Last nite we had an hour and a half drive home from visiting friends in the city and I spent the majority of the time contemplating the concept of what I eat it totally my choice. Seeing people who I perceive look better than I (slimmer, more fit) and once again thinking why do I struggle so much with this. It dawned on me that NO ONE MAKES ME EAT ANYTHING that I chose to eat. IT'S ME that makes the choice. Not since I was a kid was anyone telling me I had to eat a certain thing. Maybe that's where the trouble came in for me......I love knowing that I can eat WHATEVER I want which usually ends up being a binge on sugar BUT STILL.....it's my poor choice that has given me the end result that I currently am unhappy with - about 30 lbs too much weight.
I will blame my poor choices on just about anything so that I don't have to take responsibility for them.
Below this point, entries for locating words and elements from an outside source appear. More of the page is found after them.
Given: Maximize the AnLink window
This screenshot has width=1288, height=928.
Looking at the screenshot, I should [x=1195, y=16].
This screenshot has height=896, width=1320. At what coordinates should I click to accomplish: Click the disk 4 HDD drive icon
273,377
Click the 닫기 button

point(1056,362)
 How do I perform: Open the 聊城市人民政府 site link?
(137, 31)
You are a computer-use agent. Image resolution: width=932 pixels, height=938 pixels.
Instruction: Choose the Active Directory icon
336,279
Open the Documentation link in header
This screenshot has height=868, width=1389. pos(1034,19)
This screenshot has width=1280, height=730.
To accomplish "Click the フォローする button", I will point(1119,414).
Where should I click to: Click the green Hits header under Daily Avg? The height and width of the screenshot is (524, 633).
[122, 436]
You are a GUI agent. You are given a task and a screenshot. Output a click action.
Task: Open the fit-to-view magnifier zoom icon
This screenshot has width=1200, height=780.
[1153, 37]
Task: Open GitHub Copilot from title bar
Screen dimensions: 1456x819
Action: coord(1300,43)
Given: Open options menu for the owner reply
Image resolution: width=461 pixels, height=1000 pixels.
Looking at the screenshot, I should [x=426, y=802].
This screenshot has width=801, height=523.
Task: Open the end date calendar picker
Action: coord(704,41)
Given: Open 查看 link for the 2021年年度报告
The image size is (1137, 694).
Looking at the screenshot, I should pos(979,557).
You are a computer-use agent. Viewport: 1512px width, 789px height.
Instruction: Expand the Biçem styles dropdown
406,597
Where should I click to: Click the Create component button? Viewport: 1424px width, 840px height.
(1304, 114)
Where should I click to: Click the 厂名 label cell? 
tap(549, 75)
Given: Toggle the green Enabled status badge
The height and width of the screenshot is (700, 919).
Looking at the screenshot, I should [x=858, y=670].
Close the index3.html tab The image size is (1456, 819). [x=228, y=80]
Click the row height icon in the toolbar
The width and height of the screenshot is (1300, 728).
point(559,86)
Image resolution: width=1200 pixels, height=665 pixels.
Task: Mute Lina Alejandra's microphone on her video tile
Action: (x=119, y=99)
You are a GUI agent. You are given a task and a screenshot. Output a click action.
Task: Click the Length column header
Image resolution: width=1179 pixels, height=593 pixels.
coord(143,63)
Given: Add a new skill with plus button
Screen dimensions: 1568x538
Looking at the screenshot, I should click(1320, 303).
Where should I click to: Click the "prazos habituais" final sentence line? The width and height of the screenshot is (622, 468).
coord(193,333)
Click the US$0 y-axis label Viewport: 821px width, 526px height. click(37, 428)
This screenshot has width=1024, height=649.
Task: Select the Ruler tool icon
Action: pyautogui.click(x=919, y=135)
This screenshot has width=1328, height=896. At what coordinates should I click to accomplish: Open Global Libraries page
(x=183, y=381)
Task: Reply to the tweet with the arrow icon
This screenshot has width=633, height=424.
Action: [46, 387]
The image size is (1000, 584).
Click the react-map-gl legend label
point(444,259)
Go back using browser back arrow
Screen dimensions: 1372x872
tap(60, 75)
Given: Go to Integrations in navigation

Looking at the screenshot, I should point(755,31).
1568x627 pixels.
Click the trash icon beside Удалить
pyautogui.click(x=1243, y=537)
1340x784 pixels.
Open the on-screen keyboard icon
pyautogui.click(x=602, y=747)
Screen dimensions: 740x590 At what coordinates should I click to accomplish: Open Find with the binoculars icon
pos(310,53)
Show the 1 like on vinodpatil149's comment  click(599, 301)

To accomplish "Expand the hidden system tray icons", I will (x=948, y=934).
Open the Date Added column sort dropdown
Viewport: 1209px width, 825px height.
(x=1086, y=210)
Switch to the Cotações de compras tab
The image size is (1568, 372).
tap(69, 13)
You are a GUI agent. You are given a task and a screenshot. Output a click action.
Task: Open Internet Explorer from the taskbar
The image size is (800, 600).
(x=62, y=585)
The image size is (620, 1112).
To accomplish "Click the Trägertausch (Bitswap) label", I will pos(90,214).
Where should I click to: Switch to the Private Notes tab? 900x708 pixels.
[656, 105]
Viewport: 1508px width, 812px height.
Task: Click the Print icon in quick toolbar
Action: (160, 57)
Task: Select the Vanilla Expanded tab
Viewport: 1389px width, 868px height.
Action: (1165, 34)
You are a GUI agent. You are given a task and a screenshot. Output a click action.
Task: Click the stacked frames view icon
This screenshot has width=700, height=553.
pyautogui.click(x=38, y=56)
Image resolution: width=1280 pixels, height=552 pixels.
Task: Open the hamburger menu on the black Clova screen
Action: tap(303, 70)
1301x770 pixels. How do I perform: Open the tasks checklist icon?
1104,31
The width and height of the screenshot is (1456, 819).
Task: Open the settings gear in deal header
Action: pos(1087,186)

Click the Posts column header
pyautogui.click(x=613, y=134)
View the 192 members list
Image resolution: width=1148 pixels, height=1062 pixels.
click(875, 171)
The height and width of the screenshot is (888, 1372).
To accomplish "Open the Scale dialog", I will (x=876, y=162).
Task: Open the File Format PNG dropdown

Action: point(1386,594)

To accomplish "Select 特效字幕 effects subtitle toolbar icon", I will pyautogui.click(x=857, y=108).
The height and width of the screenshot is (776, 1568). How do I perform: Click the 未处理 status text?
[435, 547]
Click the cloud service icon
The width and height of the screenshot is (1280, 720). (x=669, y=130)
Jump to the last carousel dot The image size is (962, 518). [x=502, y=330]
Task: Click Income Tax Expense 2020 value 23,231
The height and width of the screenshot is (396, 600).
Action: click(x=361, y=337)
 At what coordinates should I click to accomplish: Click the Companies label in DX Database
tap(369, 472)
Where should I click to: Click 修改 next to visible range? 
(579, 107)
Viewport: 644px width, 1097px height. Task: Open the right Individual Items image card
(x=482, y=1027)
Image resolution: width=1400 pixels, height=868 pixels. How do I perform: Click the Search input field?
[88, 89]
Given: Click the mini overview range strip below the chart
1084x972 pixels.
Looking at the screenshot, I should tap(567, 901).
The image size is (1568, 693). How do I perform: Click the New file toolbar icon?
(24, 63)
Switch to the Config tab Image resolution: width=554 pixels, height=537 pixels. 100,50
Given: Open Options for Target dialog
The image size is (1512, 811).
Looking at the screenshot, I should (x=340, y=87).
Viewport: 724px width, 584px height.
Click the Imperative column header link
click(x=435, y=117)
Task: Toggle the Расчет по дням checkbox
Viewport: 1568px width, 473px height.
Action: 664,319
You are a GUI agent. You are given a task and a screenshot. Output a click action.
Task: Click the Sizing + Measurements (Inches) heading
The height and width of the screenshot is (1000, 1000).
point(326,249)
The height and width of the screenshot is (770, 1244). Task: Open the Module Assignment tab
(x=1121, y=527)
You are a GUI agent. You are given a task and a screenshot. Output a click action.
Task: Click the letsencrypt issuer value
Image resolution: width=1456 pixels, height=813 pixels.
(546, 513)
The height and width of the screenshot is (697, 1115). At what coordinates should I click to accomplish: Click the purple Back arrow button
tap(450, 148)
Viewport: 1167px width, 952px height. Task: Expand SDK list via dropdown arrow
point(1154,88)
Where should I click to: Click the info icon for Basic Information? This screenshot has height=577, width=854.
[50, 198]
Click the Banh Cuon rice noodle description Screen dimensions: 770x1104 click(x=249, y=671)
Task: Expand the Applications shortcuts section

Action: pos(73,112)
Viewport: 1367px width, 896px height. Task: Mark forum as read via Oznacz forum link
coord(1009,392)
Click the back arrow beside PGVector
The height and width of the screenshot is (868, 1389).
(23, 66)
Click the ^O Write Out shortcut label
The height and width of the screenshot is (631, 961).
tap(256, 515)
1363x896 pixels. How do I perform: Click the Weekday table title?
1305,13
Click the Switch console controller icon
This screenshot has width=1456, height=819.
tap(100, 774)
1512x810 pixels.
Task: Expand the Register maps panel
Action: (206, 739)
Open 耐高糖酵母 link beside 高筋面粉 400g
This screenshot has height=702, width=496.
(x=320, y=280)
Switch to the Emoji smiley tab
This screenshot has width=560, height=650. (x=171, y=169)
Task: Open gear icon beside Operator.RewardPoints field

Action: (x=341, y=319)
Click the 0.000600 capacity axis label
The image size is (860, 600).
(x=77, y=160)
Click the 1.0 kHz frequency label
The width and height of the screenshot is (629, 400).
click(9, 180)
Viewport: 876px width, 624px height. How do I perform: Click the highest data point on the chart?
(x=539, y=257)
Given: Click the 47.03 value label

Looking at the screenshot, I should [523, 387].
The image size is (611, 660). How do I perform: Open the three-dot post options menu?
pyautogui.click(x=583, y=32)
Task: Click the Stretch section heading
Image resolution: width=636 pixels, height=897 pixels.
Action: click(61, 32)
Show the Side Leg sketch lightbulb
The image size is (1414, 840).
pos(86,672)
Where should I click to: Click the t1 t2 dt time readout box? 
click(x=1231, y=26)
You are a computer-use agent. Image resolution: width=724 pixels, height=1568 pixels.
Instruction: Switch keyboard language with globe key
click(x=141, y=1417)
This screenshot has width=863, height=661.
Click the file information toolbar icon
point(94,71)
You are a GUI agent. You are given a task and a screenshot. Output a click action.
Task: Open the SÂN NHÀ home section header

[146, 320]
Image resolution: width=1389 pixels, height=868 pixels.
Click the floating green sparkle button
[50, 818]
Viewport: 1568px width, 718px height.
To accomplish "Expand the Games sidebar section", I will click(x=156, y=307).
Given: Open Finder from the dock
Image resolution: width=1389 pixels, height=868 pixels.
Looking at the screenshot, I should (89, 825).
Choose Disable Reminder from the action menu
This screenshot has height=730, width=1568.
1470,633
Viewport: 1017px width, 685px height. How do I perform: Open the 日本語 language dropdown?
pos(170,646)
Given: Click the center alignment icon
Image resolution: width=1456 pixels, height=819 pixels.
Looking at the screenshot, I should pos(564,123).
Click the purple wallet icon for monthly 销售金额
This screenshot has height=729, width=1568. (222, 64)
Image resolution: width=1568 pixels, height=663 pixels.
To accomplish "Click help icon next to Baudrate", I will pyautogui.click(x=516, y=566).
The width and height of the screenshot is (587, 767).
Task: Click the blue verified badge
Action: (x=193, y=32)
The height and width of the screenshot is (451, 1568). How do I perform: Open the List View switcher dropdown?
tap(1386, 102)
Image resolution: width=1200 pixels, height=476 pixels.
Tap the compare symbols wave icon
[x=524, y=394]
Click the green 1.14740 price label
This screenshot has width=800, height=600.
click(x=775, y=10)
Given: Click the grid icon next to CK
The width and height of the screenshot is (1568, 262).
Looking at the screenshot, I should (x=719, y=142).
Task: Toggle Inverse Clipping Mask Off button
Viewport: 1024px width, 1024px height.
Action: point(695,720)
I have no willpower, I have 'issues', I am a sugar addict, blah, blah, blah.......
I want to try and focus on that thought......it is completely my choice what I will put in my mouth!!!
TAKE RESPONSIBILITY for your own choices!!!!
I know that I have the capabilities to do anything I really want to do, so why should this be an obstacle.
Remembering constantly - what I chose to eat is MY CHOICE so live up to it and I can be as healthy and fit as those people I envy if I just MAKE THE CHOICE!!
I AM MAKING THE CHOICE. I know each day will be different and will have it's struggles, but I am taking back my life and taking responsibility for it!!
Each day I will ask myself:
Did I eat healthy?
Did I exercise?
Did I spend time cultivating a strong self-worth?